Thursday, 4 February 2016

POLITIJES: POLITIK DALAM MUSIK JAZZ - by: Michael Gunadi Widjaja (Staccato, February 2016)

POLITIJES:
POLITIK DALAM MUSIK JAZZ
by: Michael Gunadi Widjaja
Staccato, February 2016


DEFINISI POLITIK DALAM MUSIK
“POLITIJES” adalah istilah yang saya buat untuk merangkum seluk beluk dan sepak terjang Musik Jazz dalam ranah politik. Jadi POLITIJES adalah POLITIJAZZ yang adalah Jazz in The Politics. Terlebih dahulu perlu ditekankan bahwa pengertian politik di tiap negara dan bangsa adalah sangat berbeda. Dalam tulisan ini politik yang dimaksud BUKAN POLITIK PRAKTIS DAN PRAKSIS, melainkan adalah hal ikhwal yang berkenaan dengan hidup berbangsa dan bernegara.

MUSIK SEBAGAI PROPAGANDA
Sudah lama sebetulnya, musik menjadi bagian yang tak terpisahkan dalam politik. Adolf Hitler menggunakan musik karya Richard Wagner dan Ludwig van Beethoven sebagai alat propaganda keunggulan Ras Aria Jermania. Sampai detik ini pun propaganda sedemikian masih terjadi. Meski tentu saja maksud dan tujuannya sangat berbeda. Kita tentu telah maklum, Partai Politik di Indonesia saat ini rame-rame membuat MARS PARTAI, membuat “LAGU KEBANGSAAN PARTAI,” dan tak ada kampanye partai yang tak menyertakan musik. Secara khusus, Jazz sebetulnya adalah mazhab atau genre music yang kental sekali dalam interaksinya dengan ranah politik.
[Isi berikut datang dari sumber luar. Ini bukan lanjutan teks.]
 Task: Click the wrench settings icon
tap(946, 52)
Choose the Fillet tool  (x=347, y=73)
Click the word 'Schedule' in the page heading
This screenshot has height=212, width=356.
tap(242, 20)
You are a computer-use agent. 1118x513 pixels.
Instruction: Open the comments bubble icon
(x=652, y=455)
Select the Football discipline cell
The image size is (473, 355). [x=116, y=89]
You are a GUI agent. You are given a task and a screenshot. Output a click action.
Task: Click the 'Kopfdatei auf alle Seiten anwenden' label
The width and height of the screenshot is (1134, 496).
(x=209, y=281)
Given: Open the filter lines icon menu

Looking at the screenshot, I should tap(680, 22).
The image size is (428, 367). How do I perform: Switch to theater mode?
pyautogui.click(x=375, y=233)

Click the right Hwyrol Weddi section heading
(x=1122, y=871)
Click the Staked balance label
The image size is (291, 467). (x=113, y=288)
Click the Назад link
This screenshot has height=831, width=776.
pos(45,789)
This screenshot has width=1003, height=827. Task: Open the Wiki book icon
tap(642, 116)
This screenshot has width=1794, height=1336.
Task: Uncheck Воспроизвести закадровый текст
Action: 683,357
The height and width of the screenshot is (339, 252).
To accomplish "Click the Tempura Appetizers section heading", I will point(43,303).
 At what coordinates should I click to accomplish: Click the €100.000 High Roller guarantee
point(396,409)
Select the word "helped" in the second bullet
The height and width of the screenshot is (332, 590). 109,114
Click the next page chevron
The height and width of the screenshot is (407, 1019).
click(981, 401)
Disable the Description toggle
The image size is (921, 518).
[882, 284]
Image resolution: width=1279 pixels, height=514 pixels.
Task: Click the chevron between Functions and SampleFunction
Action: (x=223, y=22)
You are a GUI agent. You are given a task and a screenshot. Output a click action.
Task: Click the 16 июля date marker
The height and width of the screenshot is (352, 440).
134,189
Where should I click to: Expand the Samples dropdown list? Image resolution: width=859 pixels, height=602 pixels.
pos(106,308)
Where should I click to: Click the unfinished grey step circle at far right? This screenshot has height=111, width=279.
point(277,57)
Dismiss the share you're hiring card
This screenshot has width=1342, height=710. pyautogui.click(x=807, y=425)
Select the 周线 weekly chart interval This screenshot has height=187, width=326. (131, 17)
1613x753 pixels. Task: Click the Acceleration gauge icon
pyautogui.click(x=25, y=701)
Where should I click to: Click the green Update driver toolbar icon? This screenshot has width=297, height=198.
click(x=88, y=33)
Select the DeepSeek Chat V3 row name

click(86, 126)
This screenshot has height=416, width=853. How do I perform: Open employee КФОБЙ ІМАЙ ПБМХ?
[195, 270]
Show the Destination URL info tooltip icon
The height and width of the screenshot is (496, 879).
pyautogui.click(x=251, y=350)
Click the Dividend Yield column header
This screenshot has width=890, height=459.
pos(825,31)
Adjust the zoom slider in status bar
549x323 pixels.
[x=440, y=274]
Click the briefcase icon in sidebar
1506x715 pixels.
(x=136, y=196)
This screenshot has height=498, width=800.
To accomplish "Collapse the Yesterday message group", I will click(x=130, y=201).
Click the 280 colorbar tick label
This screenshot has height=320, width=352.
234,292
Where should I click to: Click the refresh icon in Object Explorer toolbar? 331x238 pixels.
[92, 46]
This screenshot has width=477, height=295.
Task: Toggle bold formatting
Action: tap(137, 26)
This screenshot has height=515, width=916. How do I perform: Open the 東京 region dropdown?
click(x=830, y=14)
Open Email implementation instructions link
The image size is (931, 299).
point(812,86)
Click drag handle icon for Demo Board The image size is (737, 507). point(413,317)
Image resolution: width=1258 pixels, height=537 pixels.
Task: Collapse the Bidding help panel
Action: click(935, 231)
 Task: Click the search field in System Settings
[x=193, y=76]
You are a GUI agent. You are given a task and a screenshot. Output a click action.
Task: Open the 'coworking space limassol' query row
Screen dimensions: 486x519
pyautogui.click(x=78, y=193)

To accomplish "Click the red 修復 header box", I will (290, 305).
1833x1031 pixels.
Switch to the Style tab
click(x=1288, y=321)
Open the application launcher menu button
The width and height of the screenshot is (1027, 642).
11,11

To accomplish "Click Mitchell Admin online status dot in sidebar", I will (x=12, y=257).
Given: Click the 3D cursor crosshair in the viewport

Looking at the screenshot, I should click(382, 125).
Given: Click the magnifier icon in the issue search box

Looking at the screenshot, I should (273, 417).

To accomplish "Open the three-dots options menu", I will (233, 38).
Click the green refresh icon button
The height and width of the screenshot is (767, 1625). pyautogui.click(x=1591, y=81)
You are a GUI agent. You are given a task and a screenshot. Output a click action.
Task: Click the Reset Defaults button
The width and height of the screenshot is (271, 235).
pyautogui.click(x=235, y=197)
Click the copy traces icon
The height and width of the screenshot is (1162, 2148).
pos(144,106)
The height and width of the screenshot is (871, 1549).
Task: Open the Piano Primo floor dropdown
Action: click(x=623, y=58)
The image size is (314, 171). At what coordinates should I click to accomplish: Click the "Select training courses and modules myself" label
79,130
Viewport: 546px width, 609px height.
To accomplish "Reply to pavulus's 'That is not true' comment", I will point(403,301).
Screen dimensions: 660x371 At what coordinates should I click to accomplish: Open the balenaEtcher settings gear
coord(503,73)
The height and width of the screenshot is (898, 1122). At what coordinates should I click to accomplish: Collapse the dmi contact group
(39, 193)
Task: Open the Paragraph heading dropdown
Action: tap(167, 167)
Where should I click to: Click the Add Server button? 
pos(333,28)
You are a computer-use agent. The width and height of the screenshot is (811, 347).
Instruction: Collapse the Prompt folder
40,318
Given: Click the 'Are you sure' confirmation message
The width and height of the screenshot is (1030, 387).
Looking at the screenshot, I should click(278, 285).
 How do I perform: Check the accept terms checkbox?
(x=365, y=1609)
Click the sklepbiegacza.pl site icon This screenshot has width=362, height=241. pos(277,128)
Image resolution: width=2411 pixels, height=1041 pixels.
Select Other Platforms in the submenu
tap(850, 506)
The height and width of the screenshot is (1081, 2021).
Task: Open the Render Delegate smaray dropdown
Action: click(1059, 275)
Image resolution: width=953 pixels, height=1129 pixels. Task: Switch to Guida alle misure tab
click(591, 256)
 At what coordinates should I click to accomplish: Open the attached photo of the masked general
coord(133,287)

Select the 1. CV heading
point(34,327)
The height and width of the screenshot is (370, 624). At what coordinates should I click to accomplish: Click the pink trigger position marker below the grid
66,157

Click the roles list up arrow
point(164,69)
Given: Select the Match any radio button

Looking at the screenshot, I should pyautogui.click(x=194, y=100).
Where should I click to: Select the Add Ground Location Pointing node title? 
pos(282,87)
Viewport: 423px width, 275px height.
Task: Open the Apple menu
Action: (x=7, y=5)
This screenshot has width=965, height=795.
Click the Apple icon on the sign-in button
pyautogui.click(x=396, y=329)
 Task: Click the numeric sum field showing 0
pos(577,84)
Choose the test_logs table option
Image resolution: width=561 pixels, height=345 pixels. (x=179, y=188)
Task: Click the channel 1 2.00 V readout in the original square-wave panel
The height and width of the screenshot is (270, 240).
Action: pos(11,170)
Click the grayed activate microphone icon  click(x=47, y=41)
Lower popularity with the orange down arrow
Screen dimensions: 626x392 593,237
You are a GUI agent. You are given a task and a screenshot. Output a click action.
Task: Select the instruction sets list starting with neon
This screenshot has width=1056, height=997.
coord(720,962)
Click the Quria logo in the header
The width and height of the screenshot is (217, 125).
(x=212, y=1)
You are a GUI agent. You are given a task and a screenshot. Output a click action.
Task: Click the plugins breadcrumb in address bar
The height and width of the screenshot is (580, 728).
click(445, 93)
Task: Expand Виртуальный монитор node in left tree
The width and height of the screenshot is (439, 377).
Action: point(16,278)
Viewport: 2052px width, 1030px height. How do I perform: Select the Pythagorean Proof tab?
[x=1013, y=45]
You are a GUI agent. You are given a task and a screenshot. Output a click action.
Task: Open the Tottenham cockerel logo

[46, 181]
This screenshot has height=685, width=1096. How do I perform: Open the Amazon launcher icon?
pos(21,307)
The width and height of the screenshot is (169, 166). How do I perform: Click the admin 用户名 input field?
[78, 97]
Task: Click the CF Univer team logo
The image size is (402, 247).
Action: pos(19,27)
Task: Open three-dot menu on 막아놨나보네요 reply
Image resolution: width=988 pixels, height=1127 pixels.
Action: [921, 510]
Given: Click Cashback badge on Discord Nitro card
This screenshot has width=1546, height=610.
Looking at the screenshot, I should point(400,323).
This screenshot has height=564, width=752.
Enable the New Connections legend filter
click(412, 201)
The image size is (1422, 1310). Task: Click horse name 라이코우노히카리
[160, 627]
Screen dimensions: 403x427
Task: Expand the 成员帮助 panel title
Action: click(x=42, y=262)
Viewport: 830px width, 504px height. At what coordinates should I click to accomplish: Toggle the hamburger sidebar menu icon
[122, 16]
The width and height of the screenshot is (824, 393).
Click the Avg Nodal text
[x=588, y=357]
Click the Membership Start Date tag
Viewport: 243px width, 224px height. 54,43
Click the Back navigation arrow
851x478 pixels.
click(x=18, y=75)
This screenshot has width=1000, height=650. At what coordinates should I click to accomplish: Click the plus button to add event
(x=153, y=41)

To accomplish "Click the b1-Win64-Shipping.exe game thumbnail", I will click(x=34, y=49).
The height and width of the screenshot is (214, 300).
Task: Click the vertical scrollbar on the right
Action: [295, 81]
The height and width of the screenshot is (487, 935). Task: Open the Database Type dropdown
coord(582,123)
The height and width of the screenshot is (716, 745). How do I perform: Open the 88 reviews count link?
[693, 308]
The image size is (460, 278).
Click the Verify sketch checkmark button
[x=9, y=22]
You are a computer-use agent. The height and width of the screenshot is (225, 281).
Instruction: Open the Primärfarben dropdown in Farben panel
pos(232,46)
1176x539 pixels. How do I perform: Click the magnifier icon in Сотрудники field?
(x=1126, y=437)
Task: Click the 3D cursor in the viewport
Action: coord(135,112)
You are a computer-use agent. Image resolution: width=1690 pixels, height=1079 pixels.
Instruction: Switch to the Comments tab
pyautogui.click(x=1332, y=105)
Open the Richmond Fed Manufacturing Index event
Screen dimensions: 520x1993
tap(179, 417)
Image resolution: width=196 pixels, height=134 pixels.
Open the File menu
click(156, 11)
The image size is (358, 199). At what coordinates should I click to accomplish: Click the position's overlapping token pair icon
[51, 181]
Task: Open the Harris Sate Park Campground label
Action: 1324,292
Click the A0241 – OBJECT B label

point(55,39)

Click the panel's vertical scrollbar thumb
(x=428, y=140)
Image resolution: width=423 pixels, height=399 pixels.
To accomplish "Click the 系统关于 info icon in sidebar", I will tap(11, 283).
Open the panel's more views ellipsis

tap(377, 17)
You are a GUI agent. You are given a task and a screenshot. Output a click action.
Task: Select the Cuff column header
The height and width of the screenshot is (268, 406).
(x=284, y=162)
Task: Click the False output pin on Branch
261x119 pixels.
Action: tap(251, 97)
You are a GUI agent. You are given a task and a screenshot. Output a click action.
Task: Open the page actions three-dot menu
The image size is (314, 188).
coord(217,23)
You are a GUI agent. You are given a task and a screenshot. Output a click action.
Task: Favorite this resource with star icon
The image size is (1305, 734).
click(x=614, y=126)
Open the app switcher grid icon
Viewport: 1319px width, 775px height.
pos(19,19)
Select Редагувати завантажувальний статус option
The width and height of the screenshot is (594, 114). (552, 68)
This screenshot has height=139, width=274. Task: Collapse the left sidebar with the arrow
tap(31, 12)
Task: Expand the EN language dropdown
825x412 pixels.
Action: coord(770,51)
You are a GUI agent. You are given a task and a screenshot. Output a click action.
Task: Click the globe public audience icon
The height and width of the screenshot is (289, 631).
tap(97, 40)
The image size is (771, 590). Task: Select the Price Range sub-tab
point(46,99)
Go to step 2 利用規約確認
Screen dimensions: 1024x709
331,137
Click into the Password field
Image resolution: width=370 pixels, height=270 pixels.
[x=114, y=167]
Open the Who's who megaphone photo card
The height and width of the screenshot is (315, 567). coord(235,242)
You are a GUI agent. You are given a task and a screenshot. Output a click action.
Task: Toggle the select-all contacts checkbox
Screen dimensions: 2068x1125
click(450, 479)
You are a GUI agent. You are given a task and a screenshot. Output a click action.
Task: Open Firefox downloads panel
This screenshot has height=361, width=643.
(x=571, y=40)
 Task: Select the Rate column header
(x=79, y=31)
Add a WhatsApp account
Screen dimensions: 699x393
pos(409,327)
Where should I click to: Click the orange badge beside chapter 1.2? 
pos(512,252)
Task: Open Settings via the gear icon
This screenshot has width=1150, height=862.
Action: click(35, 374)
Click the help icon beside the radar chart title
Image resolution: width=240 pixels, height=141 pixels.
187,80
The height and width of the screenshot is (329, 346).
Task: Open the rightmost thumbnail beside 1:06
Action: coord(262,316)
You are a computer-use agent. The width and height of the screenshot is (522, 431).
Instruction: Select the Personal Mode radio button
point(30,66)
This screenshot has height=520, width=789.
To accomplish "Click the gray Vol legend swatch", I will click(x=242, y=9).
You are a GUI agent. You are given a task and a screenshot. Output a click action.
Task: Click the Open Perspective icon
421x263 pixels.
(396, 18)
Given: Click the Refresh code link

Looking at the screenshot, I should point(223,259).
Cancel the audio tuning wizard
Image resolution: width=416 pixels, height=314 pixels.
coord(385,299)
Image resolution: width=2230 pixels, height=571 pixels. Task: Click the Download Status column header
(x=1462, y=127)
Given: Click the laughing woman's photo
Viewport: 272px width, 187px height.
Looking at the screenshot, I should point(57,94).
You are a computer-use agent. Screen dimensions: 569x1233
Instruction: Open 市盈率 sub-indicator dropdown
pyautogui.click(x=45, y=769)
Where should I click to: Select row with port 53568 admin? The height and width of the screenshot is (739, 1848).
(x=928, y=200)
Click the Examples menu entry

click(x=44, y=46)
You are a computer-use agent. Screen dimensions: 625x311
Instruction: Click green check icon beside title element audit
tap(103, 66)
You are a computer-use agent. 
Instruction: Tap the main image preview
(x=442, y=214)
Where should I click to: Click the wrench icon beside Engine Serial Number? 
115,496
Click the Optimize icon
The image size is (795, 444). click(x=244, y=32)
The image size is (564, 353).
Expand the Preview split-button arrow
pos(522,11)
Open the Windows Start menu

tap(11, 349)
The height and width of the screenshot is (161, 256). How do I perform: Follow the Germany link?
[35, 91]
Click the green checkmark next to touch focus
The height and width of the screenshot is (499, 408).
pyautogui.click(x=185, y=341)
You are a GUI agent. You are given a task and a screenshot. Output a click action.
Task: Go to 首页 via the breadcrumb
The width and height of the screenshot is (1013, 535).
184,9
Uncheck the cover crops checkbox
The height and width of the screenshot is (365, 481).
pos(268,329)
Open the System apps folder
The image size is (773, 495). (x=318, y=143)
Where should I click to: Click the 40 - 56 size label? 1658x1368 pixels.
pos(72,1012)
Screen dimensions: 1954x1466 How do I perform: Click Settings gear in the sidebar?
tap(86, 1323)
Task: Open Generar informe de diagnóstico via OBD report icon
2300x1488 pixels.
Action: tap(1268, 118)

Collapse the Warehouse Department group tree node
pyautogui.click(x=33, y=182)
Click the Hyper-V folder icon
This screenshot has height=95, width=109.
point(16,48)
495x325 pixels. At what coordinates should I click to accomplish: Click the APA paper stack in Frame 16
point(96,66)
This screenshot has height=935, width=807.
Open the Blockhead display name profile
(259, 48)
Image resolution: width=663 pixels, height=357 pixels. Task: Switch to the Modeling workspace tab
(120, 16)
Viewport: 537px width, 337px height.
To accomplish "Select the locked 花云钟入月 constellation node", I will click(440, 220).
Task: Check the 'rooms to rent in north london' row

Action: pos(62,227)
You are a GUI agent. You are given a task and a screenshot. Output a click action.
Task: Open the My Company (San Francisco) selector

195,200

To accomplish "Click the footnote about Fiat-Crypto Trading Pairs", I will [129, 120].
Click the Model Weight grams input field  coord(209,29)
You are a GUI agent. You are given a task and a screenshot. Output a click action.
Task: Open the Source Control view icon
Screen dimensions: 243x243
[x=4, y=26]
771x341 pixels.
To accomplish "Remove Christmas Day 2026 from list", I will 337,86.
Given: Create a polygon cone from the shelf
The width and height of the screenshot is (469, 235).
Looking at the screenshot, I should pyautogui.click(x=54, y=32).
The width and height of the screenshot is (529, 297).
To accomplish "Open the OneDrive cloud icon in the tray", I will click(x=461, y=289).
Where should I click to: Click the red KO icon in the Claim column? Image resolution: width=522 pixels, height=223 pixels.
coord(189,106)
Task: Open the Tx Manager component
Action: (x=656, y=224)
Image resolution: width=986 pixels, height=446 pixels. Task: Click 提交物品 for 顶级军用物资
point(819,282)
BE BOP: SUARA KEBEBASAN DALAM MUSIK JAZZ
Awalnya adalah ketika lahir aliran dalam Musik Jazz yang dikenal sebagai BE BOP. Saat itulah orang kulit hitam di Amerika terpanggil untuk menyuarakan kebebasan. Dan rupanya, Jazz menyuarakan kebebasan secara jauh lebih baik dibandingkan dengan milyaran kata. Seorang Charlie Parker memainkan “NOW IS THE TIME” yang kala itu seperti sebuah tanda dimulainya perubahan sosial masyarakat kulit hitam. Charles Mingus membuat musik berjudul “FABLE OF FAUBUS” pada tahun 1959 sebagai reaksi atas sikap ORVAL FAUBUS yang saat itu adalah Gubernur yang sangat rasis terhadap orang kulit hitam di negara bagian Arkansas (baca: ARKANSAU).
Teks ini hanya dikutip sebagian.